Physician groups, such as the American Academy of Dermatology, the American College of Rheumatology (ACR), and others are backing up their members on the issue of biosimilar switching. ACR notes in a position statement that there should be “safeguards that prevent payers from forcing patients who are responding adequately to their current biologic therapy from switching to a biosimilar.”

Absolute Exclusion Not Likely

Mr Smith said it is important to keep in mind that placing medications on formulary exclusion lists is an overall policy decision, but it does not necessarily mean absolute exclusion for every patient. 
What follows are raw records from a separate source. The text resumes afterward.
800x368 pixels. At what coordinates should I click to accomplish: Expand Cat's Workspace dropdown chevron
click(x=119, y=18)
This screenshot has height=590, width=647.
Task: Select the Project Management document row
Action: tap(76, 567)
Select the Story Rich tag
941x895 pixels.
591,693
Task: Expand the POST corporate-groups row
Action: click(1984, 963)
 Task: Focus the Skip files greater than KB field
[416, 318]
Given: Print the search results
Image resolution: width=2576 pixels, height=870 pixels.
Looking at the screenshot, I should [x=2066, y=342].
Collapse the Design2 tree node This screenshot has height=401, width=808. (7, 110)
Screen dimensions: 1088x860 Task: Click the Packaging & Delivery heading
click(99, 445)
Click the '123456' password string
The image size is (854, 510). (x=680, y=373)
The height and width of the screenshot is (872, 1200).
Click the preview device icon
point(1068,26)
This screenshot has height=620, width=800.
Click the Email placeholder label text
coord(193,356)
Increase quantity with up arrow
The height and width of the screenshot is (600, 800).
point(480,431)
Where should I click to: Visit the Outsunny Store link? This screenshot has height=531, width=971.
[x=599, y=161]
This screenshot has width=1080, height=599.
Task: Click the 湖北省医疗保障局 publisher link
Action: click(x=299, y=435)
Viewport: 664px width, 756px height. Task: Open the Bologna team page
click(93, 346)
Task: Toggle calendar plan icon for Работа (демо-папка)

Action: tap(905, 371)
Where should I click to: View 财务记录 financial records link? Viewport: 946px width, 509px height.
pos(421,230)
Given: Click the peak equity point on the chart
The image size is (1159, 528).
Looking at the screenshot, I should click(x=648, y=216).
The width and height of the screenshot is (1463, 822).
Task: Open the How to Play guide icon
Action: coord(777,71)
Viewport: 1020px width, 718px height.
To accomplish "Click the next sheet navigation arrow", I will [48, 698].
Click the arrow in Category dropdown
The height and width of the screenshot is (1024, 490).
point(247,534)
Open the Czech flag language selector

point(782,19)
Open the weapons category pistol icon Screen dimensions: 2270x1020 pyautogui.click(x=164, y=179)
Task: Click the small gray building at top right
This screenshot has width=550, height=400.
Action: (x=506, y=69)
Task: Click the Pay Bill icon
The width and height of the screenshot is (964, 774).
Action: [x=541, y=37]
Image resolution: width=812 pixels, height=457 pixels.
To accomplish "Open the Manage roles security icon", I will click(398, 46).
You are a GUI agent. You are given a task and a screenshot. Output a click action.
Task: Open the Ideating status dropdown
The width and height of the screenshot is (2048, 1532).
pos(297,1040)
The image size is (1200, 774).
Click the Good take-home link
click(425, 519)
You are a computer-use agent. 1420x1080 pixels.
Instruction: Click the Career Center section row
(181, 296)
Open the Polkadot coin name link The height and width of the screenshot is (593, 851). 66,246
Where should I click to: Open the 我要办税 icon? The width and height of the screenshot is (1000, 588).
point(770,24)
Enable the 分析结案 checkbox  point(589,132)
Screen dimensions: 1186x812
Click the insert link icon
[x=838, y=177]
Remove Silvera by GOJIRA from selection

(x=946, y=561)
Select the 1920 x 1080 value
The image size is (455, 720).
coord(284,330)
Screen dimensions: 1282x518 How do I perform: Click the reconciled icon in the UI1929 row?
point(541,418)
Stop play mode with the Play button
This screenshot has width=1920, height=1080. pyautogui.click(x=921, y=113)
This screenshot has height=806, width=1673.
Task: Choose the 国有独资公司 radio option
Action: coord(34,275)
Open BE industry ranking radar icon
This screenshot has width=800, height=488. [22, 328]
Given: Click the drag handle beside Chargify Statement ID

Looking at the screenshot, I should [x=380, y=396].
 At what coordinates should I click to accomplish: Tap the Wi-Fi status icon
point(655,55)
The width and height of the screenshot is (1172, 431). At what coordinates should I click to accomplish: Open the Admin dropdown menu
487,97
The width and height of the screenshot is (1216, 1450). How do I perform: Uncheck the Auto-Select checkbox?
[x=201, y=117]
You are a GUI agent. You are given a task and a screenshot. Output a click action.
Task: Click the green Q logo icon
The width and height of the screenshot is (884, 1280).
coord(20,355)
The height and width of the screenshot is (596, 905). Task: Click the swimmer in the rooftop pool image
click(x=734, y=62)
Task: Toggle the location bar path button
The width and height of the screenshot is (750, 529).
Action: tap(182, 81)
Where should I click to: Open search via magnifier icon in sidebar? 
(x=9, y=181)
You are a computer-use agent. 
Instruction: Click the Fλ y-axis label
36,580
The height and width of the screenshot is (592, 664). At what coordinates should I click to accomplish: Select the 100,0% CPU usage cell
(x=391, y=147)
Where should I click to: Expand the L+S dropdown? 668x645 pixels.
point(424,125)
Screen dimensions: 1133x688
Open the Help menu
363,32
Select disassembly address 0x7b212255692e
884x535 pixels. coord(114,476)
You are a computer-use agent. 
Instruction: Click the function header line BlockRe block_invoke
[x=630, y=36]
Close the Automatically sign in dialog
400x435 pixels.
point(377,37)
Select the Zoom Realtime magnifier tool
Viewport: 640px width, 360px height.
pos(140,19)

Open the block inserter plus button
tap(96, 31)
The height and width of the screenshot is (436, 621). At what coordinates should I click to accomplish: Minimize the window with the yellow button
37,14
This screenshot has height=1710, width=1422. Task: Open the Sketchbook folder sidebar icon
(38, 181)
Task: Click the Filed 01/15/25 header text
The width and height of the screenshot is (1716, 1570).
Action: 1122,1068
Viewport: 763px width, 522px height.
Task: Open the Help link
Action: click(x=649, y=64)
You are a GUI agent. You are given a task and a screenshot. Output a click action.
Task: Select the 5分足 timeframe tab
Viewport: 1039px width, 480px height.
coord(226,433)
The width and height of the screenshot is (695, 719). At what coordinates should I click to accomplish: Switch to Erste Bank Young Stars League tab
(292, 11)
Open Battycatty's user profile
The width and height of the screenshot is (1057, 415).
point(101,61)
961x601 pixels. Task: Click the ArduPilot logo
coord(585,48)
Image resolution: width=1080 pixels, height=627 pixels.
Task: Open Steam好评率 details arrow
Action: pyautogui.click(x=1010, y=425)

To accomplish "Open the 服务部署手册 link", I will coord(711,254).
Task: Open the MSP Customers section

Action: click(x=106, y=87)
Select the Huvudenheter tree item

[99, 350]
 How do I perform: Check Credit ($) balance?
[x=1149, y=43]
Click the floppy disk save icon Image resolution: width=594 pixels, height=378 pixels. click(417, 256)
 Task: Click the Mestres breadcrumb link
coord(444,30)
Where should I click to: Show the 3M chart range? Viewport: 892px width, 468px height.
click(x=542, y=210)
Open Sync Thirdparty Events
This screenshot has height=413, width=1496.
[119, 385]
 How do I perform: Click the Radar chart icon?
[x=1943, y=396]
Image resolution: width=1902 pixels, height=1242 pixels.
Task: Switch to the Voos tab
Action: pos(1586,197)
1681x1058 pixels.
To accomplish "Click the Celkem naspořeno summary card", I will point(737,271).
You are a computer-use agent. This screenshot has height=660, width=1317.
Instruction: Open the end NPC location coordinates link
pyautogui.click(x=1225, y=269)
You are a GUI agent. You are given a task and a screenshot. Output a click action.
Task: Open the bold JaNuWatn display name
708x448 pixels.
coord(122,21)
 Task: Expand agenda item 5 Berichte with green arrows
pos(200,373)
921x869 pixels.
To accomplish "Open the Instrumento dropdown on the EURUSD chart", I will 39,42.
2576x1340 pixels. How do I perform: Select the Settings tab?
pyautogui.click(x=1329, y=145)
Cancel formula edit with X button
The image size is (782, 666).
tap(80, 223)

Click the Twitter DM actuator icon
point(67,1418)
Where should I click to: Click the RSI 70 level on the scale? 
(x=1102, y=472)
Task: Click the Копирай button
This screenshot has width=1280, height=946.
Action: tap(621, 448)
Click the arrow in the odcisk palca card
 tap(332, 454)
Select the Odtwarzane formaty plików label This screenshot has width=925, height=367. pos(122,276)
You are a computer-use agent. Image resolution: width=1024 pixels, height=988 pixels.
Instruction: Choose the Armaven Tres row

“Some companies, like Blue Shield of California, are hesitant to make radical changes in a patient’s therapy,” he said. “I think you will see more grandfathering as the exclusions come out. These will be ‘one-off’ decisions based on the individual care setting.”

Dr Spivack said he agrees that grandfathering provisions will help manage transition to biosimilars. “More often it’s new starts that are [given] a new product.” 

Dr Owens noted that he sees grandfathering as a safe approach, “but it will go by the wayside if biosimilars prove to be equivalent products.” Until then, he said he thinks that payers will incentivize patients with lower out-of-pocket costs to voluntarily switch.

Mr Smith added that he believes that over time the originator drugs will be priced competitively with biosimilars—but only to a point. 

“When discounting gets above 25%, I think companies with originator products will not follow the biosimilar companies into a pricing spiral,” he said. 

Dr Karnack, a pharmacist, took the issue from the theoretical to the practical. “For the majority of patients, I don’t think [switching] is going to be a problem.” Yet, he said he understands that certain patients are not candidates for switching. “So if I am filling a prescription for a patient with Crohn’s disease and the physician wants to use an [originator product], I am going to ask for clinical documentation proving why a [nonmedical] switch is [ill-advised]. Too often I see opinions that are not backed up by clinical evidence.” 

Dr Cooke agreed, but noted that even the European countries where biosimilars have been used for years lack long-term evidence. “We need data on how well these products can be interchanged within individual patients. The unique challenges that products such as monoclonal antibodies present increase concern over safety events such as immunogenicity. Additional data will provide guidance [so that] patients, clinicians, and payers can determine the comparative value of biosimilars.”